Beyond fines, card brands can increase your transaction processing fees, downgrade your merchant status, or ultimately revoke your ability to accept their cards. Losing the ability to process Visa or Mastercard is an existential threat for most businesses. Your acquiring bank can also terminate your merchant agreement, and finding a new acquirer after being dropped for non-compliance typically means higher rates and more restrictive terms.
What Happens After a Data Breach
If cardholder data is compromised, the consequences are immediate and expensive. Your acquiring bank will likely require you to hire a PCI Forensic Investigator to determine the breach’s scope, identify the point of compromise, and recommend remediation steps.16PCI Security Standards Council. Responding to a Cardholder Data Breach You pay for the investigation.
Card brands can assess per-record fines of $50 to $90 for each compromised cardholder account. For a breach affecting tens of thousands of records, the math gets painful fast. On top of the card brand assessments, you face potential lawsuits from affected cardholders, costs for credit monitoring and notification, and the reputational damage that comes with publicly disclosed breaches. Being PCI-compliant at the time of a breach won’t necessarily shield you from all financial consequences, but it significantly reduces your exposure and demonstrates good faith during the inevitable post-breach investigations.
Keeping Compliance Current
PCI compliance is not a one-time event. Validation must be renewed annually, and quarterly ASV scans must show continuous passing results throughout the year. The PCI SSC periodically updates the standard itself, as it did with the v4.0 release, and those updates can introduce new requirements that change your reporting obligations.

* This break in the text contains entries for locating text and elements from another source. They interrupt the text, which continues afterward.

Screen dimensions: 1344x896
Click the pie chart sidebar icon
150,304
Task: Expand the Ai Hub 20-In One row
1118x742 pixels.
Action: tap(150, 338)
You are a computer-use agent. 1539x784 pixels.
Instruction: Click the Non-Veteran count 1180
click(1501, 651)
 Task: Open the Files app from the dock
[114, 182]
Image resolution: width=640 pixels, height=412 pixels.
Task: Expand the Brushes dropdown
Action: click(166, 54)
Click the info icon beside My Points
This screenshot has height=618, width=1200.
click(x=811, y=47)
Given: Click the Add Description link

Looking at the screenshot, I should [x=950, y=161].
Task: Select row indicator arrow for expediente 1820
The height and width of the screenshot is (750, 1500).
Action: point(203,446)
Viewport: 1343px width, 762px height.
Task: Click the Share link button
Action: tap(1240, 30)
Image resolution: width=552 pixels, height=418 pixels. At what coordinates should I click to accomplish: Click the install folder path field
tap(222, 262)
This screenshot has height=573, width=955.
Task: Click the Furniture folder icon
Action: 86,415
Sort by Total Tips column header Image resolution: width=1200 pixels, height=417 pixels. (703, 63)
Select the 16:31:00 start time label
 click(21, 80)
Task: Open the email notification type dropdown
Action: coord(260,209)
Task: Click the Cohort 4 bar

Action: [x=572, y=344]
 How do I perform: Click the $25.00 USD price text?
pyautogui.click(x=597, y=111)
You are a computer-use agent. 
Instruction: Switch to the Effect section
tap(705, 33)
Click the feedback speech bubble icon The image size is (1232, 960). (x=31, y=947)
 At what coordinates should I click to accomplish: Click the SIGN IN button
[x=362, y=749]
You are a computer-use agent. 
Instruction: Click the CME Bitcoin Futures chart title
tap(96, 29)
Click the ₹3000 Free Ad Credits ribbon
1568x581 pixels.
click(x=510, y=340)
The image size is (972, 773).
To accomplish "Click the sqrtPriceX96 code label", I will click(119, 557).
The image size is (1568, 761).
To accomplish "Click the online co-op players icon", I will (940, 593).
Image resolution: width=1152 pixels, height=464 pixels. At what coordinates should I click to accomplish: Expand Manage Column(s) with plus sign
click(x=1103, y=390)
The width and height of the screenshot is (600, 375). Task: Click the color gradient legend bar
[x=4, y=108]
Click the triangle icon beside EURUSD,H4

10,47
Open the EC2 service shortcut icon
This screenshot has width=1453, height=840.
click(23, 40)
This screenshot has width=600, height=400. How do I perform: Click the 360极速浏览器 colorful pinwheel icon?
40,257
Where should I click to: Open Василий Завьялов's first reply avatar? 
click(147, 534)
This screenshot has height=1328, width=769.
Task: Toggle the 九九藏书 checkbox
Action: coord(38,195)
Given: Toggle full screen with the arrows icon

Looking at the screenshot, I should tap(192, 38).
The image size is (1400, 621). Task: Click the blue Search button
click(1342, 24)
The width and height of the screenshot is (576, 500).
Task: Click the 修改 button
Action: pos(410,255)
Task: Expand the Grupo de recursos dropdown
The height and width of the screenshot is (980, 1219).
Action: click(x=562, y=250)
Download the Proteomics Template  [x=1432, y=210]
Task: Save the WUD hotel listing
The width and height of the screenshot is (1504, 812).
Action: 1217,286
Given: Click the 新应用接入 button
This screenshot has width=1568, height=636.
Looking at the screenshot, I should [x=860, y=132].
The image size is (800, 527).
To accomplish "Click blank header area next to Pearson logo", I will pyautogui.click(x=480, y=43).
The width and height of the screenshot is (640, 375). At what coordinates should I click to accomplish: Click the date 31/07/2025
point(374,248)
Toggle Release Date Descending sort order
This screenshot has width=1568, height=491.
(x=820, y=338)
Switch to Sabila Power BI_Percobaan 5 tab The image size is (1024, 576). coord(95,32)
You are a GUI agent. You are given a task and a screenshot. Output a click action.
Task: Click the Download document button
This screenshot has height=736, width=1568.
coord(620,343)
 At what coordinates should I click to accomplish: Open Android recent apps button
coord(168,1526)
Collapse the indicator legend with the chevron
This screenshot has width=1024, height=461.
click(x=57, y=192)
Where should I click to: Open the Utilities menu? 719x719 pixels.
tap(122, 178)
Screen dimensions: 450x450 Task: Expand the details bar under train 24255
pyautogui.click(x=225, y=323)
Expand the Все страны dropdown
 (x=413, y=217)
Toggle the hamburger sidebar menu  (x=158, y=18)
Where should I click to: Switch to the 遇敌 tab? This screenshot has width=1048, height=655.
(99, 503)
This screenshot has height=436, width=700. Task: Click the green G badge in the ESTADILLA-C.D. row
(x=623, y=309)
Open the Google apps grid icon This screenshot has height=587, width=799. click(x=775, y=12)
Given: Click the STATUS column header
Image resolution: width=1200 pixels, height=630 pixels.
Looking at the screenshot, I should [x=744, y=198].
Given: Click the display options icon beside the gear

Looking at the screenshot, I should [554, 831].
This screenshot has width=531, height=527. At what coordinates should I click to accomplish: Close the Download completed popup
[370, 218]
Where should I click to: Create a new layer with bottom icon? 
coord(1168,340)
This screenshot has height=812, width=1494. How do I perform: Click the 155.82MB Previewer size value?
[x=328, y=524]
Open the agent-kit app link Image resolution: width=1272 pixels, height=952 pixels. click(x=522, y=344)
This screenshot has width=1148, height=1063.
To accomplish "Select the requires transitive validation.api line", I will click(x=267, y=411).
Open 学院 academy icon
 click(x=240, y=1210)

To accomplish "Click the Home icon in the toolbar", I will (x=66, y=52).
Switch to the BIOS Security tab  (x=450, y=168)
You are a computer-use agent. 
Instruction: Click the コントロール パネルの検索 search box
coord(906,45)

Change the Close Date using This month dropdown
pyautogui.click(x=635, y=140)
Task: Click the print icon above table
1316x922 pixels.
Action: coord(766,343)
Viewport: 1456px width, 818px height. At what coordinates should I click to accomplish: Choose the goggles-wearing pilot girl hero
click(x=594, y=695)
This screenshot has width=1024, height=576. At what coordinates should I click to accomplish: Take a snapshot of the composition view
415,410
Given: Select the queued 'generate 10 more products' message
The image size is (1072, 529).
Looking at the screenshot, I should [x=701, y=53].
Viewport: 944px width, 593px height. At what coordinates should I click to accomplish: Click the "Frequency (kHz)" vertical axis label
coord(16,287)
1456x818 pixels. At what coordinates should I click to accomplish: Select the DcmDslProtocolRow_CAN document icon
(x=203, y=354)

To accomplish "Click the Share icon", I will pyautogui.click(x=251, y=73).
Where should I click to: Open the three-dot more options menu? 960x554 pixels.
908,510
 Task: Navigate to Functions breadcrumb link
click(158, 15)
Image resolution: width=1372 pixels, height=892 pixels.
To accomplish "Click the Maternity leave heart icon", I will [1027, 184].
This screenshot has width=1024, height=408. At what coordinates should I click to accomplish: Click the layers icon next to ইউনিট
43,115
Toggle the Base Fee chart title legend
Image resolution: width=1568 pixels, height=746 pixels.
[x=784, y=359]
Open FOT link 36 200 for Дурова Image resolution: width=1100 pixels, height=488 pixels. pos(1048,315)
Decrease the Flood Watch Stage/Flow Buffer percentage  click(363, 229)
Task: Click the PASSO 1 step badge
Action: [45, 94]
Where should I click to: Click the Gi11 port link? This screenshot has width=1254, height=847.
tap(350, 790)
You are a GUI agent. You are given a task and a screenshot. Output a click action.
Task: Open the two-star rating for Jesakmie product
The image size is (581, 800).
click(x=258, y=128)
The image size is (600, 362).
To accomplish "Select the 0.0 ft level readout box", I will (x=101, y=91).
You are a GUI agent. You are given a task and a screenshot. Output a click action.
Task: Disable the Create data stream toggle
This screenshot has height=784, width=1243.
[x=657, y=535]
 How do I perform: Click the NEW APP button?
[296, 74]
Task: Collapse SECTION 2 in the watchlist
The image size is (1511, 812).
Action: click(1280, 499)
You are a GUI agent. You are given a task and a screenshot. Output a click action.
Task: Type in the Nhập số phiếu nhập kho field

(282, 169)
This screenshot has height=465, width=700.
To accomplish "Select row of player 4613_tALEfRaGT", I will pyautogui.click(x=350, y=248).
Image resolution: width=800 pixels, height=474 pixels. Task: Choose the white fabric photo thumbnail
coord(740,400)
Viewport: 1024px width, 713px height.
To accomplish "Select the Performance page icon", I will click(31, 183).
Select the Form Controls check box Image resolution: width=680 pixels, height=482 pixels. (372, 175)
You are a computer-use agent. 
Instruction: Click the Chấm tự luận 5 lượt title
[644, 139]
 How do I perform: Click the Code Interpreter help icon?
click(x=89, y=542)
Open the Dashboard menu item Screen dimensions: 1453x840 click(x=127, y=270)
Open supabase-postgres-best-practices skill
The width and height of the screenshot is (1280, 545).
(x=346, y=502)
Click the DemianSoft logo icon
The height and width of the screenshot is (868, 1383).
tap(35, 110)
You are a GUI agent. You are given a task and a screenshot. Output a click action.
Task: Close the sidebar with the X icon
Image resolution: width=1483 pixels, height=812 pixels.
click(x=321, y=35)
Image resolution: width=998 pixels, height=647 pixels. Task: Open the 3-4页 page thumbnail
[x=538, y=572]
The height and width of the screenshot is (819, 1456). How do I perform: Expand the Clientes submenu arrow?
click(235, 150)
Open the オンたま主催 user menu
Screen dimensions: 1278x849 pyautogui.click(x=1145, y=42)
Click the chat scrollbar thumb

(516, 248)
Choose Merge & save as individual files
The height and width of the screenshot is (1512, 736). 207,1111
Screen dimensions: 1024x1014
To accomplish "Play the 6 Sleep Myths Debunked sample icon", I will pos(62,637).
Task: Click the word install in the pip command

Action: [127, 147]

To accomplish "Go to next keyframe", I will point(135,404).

Build compliance maintenance into your regular operations rather than treating it as an annual scramble. Track your quarterly scan schedule, monitor your third-party providers’ compliance status on an ongoing basis, and review your cardholder data environment scope whenever you make infrastructure changes. Organizations that treat PCI as a continuous process rather than a yearly checkbox tend to spend less on compliance overall and are far better positioned if something goes wrong.